Dataset entries -
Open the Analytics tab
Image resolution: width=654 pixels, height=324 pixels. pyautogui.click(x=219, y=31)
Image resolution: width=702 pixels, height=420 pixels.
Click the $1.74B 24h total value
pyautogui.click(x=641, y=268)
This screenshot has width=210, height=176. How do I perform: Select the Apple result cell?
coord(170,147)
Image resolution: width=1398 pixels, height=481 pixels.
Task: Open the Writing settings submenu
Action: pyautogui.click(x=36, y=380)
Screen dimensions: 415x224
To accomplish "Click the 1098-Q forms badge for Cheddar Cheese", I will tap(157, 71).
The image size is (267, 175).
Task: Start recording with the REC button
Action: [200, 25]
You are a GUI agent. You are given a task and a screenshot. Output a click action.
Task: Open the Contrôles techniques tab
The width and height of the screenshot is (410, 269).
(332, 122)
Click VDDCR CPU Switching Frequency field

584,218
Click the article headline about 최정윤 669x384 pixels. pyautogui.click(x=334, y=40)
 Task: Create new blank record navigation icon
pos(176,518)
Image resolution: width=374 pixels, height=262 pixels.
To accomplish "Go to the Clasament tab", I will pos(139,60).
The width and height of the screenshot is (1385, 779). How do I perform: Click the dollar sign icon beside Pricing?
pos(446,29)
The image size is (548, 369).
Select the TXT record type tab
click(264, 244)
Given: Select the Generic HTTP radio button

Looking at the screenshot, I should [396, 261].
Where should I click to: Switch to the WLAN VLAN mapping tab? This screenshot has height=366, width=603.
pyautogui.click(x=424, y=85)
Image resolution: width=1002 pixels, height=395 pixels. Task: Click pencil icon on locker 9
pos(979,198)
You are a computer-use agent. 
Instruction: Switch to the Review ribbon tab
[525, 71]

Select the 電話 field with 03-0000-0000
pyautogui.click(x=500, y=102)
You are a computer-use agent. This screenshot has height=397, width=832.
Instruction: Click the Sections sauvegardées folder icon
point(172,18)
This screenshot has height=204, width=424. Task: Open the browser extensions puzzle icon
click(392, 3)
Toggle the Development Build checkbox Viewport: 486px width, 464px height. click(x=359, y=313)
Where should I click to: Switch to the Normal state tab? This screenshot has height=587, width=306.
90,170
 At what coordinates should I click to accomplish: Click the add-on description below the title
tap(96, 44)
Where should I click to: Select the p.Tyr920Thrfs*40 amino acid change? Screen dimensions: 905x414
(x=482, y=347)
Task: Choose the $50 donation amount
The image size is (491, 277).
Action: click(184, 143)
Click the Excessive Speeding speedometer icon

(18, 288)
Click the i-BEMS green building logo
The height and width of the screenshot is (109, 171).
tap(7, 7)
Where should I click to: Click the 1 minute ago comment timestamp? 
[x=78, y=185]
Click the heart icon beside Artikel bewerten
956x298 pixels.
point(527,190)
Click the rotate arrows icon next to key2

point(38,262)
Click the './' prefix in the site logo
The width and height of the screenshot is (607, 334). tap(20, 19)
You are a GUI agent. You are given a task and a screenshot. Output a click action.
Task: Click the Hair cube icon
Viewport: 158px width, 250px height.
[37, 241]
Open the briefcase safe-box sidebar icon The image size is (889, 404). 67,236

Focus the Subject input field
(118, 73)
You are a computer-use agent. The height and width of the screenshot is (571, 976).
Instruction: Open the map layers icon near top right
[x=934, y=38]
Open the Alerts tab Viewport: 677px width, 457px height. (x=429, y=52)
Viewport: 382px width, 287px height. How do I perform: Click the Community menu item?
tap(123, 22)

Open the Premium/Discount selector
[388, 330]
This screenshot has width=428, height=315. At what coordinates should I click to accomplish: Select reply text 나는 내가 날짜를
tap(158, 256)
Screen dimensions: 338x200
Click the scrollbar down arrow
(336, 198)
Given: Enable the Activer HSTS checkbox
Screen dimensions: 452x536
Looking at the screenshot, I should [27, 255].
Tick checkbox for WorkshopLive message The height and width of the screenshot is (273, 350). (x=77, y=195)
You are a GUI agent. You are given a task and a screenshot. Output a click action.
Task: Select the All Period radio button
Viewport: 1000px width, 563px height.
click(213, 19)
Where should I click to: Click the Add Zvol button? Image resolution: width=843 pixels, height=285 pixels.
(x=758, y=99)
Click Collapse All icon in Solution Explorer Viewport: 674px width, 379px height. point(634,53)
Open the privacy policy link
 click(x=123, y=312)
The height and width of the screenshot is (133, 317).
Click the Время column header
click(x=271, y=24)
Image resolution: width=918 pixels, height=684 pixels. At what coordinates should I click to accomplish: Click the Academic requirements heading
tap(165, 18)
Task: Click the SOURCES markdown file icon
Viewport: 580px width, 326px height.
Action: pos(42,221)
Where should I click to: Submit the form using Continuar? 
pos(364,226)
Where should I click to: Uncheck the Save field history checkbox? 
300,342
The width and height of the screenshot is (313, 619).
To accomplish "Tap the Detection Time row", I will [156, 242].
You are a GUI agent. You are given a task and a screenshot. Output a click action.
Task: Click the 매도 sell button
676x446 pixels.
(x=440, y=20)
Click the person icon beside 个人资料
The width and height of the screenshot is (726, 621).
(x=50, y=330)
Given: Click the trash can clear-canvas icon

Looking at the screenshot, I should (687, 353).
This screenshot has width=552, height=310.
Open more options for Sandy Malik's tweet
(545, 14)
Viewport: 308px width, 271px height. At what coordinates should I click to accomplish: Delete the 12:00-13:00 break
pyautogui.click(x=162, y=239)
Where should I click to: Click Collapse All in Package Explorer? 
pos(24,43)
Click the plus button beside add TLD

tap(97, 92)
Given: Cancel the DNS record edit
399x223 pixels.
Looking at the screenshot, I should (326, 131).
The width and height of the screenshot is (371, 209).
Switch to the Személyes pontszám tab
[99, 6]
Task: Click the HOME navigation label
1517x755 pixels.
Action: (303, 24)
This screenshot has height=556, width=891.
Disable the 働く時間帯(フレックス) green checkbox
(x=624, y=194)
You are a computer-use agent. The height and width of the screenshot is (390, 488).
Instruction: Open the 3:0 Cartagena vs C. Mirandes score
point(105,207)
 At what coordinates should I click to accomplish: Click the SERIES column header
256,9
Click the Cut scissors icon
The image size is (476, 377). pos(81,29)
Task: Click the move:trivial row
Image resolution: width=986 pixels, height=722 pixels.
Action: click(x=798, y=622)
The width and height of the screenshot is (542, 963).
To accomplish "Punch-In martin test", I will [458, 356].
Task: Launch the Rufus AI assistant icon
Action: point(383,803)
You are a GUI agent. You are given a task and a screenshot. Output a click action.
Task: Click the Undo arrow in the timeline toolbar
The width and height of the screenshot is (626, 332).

WORK TO BE COMPLETED - Taking the records above as input, show every line in which the word "computer" is present.

REPLY TO THE TASK -
You are a computer-use agent. 
You are a computer-use agent. This screenshot has height=397, width=832.
You are a computer-use agent. The height and width of the screenshot is (571, 976).
You are a computer-use agent. The height and width of the screenshot is (390, 488).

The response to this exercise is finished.